Problem details: Could you copy each line of the listing that holds "indicator"?

-------- Data shown

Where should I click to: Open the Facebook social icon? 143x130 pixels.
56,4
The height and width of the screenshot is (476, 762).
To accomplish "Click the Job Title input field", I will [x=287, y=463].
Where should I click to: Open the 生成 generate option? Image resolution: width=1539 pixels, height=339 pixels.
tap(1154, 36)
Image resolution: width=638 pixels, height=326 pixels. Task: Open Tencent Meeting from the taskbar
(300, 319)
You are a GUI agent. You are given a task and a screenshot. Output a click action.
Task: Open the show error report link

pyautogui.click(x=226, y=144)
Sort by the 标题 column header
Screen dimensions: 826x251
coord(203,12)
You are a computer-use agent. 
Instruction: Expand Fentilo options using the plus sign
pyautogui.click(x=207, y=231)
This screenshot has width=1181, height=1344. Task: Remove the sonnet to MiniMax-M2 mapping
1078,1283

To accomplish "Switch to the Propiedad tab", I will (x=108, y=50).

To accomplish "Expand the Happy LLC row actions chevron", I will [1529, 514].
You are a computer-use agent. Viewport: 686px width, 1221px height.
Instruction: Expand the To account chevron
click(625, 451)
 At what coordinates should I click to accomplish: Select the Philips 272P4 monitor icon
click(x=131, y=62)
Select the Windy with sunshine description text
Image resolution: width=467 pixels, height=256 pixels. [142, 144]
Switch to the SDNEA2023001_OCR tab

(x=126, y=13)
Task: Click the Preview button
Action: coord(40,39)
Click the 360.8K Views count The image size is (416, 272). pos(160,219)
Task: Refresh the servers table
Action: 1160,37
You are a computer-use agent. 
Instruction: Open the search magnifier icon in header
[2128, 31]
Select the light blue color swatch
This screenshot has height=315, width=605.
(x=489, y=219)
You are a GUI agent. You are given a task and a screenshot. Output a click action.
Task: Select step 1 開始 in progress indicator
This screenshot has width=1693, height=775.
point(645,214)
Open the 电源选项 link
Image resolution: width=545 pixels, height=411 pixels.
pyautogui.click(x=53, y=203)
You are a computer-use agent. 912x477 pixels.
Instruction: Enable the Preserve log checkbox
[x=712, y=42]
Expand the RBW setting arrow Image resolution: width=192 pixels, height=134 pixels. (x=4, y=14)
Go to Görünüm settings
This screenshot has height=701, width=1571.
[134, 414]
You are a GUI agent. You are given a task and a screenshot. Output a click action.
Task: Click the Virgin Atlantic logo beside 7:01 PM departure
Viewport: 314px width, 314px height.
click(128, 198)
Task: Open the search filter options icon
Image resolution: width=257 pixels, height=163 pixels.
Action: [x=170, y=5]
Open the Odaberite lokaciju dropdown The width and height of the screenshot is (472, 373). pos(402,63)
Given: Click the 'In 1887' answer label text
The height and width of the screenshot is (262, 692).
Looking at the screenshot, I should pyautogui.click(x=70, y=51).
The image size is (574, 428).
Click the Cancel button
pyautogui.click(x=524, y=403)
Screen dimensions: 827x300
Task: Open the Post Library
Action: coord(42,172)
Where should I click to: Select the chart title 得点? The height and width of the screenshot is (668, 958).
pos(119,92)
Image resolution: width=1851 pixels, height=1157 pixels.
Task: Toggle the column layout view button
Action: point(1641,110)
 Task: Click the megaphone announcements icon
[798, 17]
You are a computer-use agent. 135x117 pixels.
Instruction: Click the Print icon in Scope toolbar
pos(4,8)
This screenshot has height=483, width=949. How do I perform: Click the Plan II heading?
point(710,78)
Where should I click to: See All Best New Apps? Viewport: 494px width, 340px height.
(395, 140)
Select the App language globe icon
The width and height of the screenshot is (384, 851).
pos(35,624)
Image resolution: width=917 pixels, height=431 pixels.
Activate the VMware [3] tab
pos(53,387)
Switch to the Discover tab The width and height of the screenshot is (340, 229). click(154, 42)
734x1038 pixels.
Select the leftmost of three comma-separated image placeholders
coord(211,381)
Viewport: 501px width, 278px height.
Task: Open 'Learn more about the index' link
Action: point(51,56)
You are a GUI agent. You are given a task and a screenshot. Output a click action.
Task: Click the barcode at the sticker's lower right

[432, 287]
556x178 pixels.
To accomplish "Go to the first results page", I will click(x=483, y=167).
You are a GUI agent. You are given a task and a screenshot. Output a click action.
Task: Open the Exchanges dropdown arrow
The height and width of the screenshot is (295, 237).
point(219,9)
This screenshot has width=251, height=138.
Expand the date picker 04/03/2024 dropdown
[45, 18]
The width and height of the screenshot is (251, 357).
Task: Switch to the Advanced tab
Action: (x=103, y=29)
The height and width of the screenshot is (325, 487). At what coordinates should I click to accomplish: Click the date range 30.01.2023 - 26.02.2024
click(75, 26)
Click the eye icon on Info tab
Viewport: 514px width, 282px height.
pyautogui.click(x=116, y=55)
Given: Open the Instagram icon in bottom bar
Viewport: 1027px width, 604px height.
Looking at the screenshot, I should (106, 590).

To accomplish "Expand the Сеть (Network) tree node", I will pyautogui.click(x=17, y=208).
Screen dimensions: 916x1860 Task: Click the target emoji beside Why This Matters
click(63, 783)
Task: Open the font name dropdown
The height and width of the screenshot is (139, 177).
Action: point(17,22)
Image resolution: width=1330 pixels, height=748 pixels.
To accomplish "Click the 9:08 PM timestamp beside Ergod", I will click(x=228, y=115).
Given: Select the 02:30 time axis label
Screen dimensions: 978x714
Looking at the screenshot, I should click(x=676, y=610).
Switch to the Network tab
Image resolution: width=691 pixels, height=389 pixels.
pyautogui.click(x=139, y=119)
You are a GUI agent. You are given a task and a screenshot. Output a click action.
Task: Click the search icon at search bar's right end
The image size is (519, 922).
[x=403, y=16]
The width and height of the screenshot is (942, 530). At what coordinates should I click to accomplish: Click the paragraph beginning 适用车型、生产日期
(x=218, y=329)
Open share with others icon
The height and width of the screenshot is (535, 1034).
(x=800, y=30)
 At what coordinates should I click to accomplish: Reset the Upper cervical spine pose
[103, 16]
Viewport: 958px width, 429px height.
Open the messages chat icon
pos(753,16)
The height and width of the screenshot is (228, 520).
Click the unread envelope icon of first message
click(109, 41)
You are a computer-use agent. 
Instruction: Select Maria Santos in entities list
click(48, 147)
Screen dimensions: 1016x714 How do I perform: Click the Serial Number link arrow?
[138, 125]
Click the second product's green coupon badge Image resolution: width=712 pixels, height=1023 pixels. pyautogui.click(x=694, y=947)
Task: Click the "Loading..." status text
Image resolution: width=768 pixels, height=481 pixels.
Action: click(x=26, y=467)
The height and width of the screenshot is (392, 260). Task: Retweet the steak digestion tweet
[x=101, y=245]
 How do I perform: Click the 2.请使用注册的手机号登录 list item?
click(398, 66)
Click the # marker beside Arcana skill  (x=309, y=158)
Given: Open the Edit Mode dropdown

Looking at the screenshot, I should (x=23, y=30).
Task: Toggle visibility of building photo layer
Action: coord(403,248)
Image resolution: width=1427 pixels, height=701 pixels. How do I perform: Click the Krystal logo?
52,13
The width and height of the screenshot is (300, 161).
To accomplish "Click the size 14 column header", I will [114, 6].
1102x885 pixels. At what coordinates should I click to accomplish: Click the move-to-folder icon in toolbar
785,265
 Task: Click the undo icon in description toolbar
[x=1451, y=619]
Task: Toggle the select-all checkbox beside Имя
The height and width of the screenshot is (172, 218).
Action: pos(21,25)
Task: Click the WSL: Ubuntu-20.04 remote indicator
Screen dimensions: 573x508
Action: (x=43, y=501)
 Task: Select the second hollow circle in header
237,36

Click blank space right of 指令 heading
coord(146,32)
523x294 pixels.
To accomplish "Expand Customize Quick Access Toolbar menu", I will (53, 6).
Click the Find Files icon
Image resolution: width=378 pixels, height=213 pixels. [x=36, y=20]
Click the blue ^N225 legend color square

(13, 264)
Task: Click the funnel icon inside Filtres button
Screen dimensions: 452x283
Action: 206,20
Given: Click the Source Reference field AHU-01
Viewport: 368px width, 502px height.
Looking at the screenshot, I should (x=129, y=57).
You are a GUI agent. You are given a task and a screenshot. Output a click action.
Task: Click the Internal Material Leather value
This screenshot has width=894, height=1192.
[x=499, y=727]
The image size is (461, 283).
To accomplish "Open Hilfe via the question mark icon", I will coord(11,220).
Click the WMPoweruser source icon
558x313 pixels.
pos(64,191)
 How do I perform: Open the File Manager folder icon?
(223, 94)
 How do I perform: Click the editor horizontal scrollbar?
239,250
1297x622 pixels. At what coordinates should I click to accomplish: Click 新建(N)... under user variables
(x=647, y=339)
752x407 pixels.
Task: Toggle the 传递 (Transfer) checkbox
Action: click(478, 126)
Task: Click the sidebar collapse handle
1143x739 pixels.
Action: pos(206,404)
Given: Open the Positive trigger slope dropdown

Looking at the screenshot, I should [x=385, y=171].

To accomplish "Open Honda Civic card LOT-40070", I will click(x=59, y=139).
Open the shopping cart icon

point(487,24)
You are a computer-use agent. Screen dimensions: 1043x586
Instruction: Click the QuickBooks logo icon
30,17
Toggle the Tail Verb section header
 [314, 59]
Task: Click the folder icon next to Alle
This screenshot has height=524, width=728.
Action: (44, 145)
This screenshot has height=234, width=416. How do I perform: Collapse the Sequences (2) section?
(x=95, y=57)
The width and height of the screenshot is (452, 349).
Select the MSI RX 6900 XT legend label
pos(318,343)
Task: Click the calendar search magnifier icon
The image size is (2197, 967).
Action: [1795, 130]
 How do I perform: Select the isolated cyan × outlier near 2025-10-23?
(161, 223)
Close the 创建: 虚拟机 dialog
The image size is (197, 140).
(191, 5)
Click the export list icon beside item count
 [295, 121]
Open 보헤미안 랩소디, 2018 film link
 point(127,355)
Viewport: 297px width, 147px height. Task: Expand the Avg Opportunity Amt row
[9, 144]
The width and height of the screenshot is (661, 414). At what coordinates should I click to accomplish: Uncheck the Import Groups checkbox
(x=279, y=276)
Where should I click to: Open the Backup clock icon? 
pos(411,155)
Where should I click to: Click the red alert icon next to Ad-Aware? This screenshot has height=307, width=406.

----------------

Answer to this task:
Task: Select step 1 開始 in progress indicator
Task: Click the WSL: Ubuntu-20.04 remote indicator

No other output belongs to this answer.